◆ Document text
• • • • •

And then what you do is instead of monitoring on the outside and looking at the metrics and saying, okay. If this happens, it's it's not a good sign. You can have the application itself indicating, I'm not doing well, so I'm unhealthy or I'm degraded. An example, if an application is reading from a certain queue and the the queue size is building up, That could be an indication that, the service is being overwhelmed by all the incoming messages on the queue. So we could say, I'm I'm unhealthy because I can't keep up. I the so the the system is getting unhealthy. And that allows you to, know before things are really going wrong that they are about to go wrong.
Yeah. Yeah. And with all of these combined, you have very rich patient, record keeping for for long term periods following the flow of replication, seeing the, the numerical things to, that that are happening. So you can see averages, trend lines that that's good for graphs. Spring is about, your system itself indicating if it's a thumbs up or halfway or thumbs down. And that that allows you to do things like, the monitoring that you mentioned, then we can start monitoring. Because if we build a dashboard with particular indicators that say, this is good. This is not so good. These are the, the the the graphs.
Then, you can look into your system, so to speak, even though you're watching on the outside. It's like it's like a doctor that that that would, do all these wires on your heart for to see your heart pulses and that measure the the the oxygen in your blood or your blood pressure. It's kind of like that. We're on the outside, but we can tell a lot about your health.
[00:11:51] Unknown:
Yeah. Yeah. Ah, okay. So that's the difference between those things. So, I remember that, there was an application once. It wasn't that that great of an application. It was a, what do you call it? A brownfield application, so an existing application I needed to work on. And they had quite some performance problems. And we really didn't know where they came from, and they only happened on production as well. So what we did was we, built in these, log messages. Like, hey, I'm now at this, and this is the timestamp. And, hey, now I'm at this method and, 2nd has passed. And now I'm here and this took, this long. And then try to log out Those things in in production, which was very, very painful.
So For a problem like that that happens in production, is there a better way for that? What what would you use for that?
[00:12:48] Unknown:
Okay. Well, the the, what what you did was using the, the the log messages. Like I said, the poor man's debugging. Right? It's it's like watching, trying to figure out what the movie is by having these, screenshots of of the Yeah. Of every, every now and again, the light flashes on, and then you can see what is there. And then the light goes over. You're in the line, and then it it there, and you have to make, well, mental exercises to know to think what happened inside based on the code, and it's it's a lot of guessing. The the the tracing might help you there because it gives you much richer information even, if it's not being logged, and it's also better for performance.

• • • • •

◆ Extracted information
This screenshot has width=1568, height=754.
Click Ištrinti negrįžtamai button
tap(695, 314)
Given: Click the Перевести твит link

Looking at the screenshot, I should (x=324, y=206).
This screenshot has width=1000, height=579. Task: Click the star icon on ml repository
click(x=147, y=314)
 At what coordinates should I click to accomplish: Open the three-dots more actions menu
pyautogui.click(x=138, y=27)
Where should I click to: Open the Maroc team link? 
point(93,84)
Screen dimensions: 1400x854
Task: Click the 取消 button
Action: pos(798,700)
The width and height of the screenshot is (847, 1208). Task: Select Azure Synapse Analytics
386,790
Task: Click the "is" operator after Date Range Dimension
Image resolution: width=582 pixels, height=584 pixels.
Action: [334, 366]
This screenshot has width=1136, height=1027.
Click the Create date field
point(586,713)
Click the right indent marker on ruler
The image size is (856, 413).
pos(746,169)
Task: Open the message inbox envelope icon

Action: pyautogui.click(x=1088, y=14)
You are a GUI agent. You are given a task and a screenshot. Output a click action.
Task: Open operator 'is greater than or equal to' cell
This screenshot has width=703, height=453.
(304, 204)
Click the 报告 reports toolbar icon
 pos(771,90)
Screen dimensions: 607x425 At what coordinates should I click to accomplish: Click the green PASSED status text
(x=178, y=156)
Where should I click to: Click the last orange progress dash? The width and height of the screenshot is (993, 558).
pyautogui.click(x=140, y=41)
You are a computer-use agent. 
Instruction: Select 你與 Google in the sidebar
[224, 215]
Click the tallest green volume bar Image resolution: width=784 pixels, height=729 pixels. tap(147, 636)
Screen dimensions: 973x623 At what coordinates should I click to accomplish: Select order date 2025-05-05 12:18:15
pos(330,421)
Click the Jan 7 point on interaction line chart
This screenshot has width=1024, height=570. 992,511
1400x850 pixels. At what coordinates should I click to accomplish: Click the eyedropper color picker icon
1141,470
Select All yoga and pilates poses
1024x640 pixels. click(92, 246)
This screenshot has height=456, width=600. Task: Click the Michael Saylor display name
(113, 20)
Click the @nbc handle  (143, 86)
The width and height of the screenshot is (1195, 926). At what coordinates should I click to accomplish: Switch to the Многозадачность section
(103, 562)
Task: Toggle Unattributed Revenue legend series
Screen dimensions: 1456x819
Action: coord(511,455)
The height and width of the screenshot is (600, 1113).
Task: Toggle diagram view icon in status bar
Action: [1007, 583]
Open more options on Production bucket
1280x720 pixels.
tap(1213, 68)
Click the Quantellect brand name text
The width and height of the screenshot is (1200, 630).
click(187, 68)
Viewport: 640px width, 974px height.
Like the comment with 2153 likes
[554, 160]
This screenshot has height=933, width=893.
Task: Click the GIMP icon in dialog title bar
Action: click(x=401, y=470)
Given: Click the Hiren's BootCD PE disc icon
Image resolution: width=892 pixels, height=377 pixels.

• • • • •

◆ Problems and tasks
- a) Copy the transcript from "Yeah. Yeah. And" through "the the graphs.", inclusive.
- b) According to the transcript, what could show that a service reading from a queue is being overwhelmed?
The records have nothing to do with this work.

◆ Expected responses
- a)
Yeah. Yeah. And with all of these combined, you have very rich patient, record keeping for for long term periods following the flow of replication, seeing the, the numerical things to, that that are happening. So you can see averages, trend lines that that's good for graphs. Spring is about, your system itself indicating if it's a thumbs up or halfway or thumbs down. And that that allows you to do things like, the monitoring that you mentioned, then we can start monitoring. Because if we build a dashboard with particular indicators that say, this is good. This is not so good. These are the, the the the graphs.

- b) The queue size building up.